Among specialty retailers, the leading chains — such as Zooplus (online and catalog), Maxi Zoo and local Polish chains — have been the most active in listing plant-based brands, often placing them in a dedicated "natural" or "alternative diet" section. E-commerce accounts for another 30-35% of sales, with a particularly strong share in the DTC subscription segment, where brands operate their own fulfillment from Polish warehouses or use third-party logistics providers.
Mainstream grocery retail is the channel with the highest growth potential and the most significant barriers. Large-format retailers such as Auchan, Carrefour, Biedronka and Dino have traditionally allocated limited shelf space to pet food, with strong private-label penetration in the conventional segment. Plant-based pet food has begun to appear on shelves in select urban stores, typically in the premium pet care aisle rather than the main pet food section.
Online marketplaces — particularly Allegro, Poland's dominant e-commerce platform — serve as a discovery channel for new plant-based brands, with search data indicating that "karma sucha wegańska dla psa" (vegan dry dog food) and "bezmięsna karma dla kota" (meat-free cat food) are among the fastest-growing pet food search terms on the platform.
Buyer groups are polarized: the core B2C customer is an urban woman aged 28-45 with a higher education and a household income above the national median, while B2B buyers at retail chains are typically category managers who require sales velocity data, promotional support and margin guarantees before granting a listing.

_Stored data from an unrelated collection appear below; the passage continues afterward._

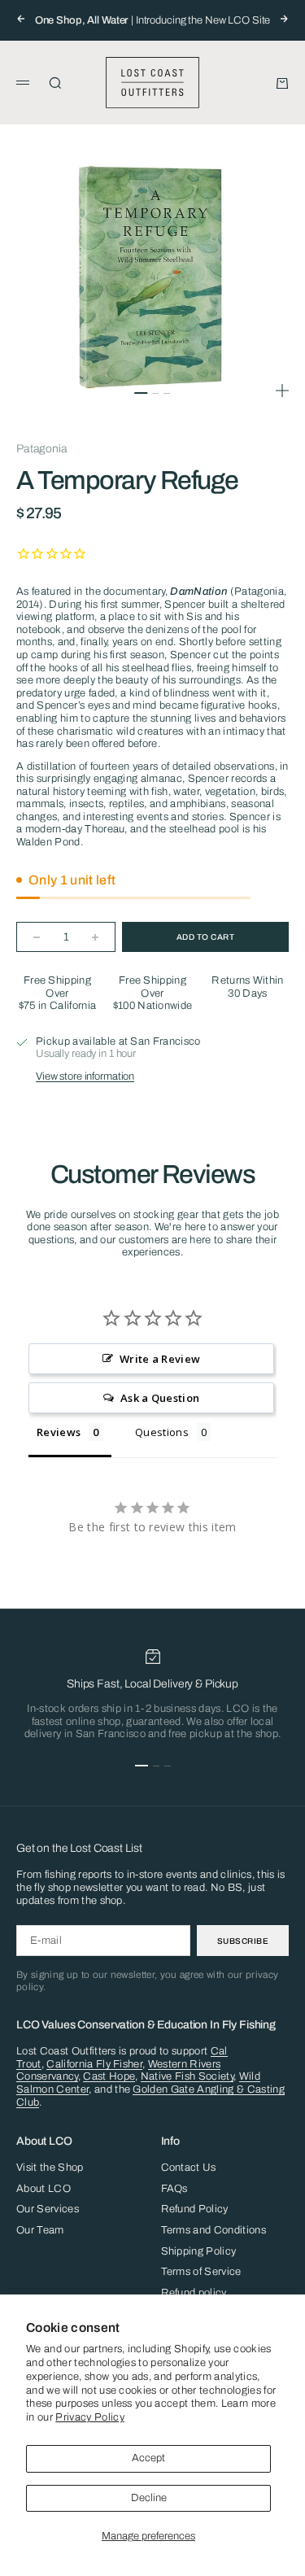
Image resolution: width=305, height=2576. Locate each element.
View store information (85, 1076)
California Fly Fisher (94, 2064)
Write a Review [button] (160, 1358)
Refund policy (194, 2293)
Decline (149, 2498)
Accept (148, 2458)
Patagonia (42, 449)
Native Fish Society (187, 2076)
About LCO (43, 2188)
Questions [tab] (162, 1432)
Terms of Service (201, 2271)
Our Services (47, 2209)
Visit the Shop (50, 2167)
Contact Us (188, 2167)
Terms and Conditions (214, 2230)
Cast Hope (109, 2076)
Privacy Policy (89, 2417)
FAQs (174, 2188)
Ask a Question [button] (160, 1398)
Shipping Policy (199, 2251)
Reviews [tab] (59, 1432)
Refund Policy (195, 2209)
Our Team (40, 2230)
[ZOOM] (282, 390)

Plant-based pet food marketed in Poland must comply with EU pet food regulations as implemented through Polish national legislation, primarily the Act on Feed Materials and the EU Feed Hygiene Regulation (EC 183/2005). Nutritional adequacy is governed by FEDIAF (European Pet Food Industry Federation) guidelines, which establish minimum and maximum levels of nutrients for dogs and cats at different life stages. Products labeled as "complete and balanced" must meet FEDIAF nutrient profiles, and any claim regarding "complete nutrition" or "suitable for all life stages" must be backed by formulation analysis or feeding trials.
For plant-based products, meeting FEDIAF requirements for feline diets is particularly stringent due to cats' need for preformed taurine, arachidonic acid, vitamin A and adequate methionine-cystine ratios. Polish inspection authorities, under the Chief Veterinary Inspectorate, have jurisdiction over pet food production and import, and they conduct periodic compliance checks on labeling, nutrient content and contaminant limits.

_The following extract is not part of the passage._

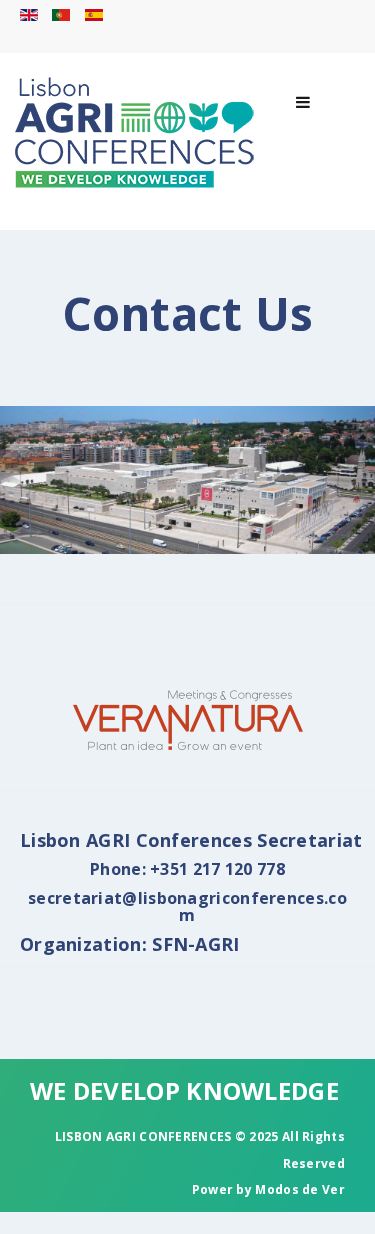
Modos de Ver (300, 1189)
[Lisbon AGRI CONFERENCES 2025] (135, 133)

Labeling regulations require that ingredient lists, guaranteed analysis (crude protein, fat, fiber, moisture) and feeding guides appear in Polish. Marketing claims — such as "vegan," "plant-based," "hypoallergenic" or "grain-free" — are subject to EU unfair commercial practices rules and must be substantiated. The use of novel food ingredients in pet food follows a different pathway than for human food; ingredients that are not traditionally used in pet food may require a novel feed ingredient authorization under EU Feed Law, though most standard plant proteins (pea, potato, soy, rice) are already established.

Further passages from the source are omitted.